» **ВЫБРАННЫЙ ОТРЫВОК**:
Posted 28 декабря 2012, 21:01
Published 28 декабря 2012, 21:01
Modified 31 марта, 21:45
Updated 31 марта, 21:45
О глобализации можно отзываться как угодно плохо или как угодно хорошо, но мир, кое-как объединяемый в единое целое гигантскими потоками товаров, услуг и денег, – это тот мир, в котором мы живем.
Четверть мирового ВВП в виде товаров и еще 5% в виде услуг экспортируется из одних стран в другие. Примерно 10% средств, вкладываемых в мировую экономику, это иностранные инвестиции. Полтора процента мирового ВВП, а это больше триллиона долларов, составляют туристические услуги, т.е. деньги, которые сотни миллионов людей ежегодно тратят в заграничных поездках. Планета никогда еще не выглядела такой открытой.
Теперь всмотримся более пристально. Две трети мировой торговли – это товары и услуги, которыми обмениваются между собой богатые державы прошлых призывов. То есть такие, которые числятся в богатых, по меньшей мере, уже полвека - страны Евросоюза, США и Япония. Прочий мир вовлечен в глобализацию гораздо слабее.

» **ИСХОДНЫЕ ДАННЫЕ**:
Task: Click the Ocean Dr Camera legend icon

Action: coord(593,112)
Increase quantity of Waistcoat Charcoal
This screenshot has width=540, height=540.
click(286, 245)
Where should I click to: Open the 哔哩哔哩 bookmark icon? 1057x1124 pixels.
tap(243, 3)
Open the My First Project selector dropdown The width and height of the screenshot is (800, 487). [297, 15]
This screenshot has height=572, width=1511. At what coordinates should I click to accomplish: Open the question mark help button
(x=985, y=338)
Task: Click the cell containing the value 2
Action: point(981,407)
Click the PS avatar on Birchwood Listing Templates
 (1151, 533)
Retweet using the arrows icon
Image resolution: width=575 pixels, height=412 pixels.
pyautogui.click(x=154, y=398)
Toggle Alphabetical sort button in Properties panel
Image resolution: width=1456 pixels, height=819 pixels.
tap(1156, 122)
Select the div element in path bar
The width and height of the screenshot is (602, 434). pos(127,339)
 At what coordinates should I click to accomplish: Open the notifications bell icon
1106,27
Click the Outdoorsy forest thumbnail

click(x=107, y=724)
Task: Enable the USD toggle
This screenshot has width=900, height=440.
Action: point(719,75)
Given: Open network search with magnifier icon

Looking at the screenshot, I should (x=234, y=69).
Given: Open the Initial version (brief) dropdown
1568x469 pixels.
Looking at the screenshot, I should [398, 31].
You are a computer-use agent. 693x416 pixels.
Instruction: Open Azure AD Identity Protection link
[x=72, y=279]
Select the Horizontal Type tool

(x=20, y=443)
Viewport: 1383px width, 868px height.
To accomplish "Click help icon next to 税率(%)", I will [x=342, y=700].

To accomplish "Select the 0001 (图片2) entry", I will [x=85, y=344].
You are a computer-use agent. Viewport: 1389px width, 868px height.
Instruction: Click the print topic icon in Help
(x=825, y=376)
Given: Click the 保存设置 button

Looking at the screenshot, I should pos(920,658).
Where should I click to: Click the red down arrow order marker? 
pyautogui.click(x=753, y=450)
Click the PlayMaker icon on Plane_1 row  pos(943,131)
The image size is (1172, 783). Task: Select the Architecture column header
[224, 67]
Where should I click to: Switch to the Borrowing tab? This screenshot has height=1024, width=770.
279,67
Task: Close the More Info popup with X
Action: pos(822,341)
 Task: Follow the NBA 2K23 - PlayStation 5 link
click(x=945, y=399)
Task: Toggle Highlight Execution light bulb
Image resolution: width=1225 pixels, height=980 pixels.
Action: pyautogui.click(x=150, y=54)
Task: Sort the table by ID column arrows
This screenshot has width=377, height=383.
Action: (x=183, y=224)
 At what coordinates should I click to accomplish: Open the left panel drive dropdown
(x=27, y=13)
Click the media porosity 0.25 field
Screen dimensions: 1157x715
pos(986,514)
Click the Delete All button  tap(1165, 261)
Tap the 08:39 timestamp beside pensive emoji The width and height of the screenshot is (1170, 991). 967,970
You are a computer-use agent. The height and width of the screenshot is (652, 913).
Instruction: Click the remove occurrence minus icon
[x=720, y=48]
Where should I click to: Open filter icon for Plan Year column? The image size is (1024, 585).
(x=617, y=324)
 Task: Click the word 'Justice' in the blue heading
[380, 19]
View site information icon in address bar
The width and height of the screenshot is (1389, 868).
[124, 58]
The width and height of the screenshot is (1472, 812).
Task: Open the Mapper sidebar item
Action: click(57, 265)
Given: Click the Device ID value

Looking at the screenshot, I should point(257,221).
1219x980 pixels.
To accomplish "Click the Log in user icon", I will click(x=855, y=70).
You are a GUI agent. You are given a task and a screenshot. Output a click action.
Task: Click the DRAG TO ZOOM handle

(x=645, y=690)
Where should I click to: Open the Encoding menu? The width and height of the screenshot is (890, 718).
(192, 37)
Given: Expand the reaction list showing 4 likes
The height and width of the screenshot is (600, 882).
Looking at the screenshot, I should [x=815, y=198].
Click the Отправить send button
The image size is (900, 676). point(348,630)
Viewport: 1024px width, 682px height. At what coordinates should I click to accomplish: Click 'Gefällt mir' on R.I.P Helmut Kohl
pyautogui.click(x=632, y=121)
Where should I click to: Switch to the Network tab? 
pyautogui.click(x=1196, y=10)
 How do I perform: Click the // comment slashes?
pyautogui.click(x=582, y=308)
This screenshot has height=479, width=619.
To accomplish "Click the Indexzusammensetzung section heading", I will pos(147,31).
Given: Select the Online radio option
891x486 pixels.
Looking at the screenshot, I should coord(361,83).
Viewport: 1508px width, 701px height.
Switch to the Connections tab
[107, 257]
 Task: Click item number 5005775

» **ЗАДАНИЕ**:
Продолжите текст о глобализации, начав сразу после его последнего предложения.

» **ОТВЕТ**:
Но впечатляет, пожалуй, даже и не этот интуитивно очевидный факт, а то, что мировая торговля в последнее время перестала обгонять мировой экономический рост. Раньше-то обгоняла, и еще как. С 1950 по 2000 год вес мирового экспорта во всемирном ВВП поднялся с 8% до 26%. Но с начала XXI века эта доля остается примерно такой же, в отдельные годы даже уменьшаясь. И прогнозы объемов международной торговли на ближайшие два-три года обещают скорее застой, чем подъем. Получается, что база глобализации узковата, а ее расширение прекратилось. Видимо, и в самом деле близка смена эпох.
Чтобы лучше понять нынешнюю ситуацию, вспомним, какими были прошлые версии глобализации.
Международная торговля существовала всегда. Но упорядоченный вид ей впервые в истории придала промышленная революция, начавшаяся во второй половине XVIII века. Пионером этой революции была Англия, и формула глобализации № 1 была такой: Англия продает всему миру свои дешевые промышленные товары, а в ответ везет отовсюду сырье и продовольствие.
Вскоре была зафиксирована и первая попытка покончить с глобализацией. Наполеон навязал всей Европе, включая и Россию, свою «континентальную блокаду», т.е. запрет на торговлю с Англией. Но терпения хватило ненадолго. Войны 1812-1814 годов покончили и с наполеоновским режимом, и с «континентальной блокадой». Глобализация опять вступила в свои права. И была на подъеме после этого сто лет, заметно меняясь с годами.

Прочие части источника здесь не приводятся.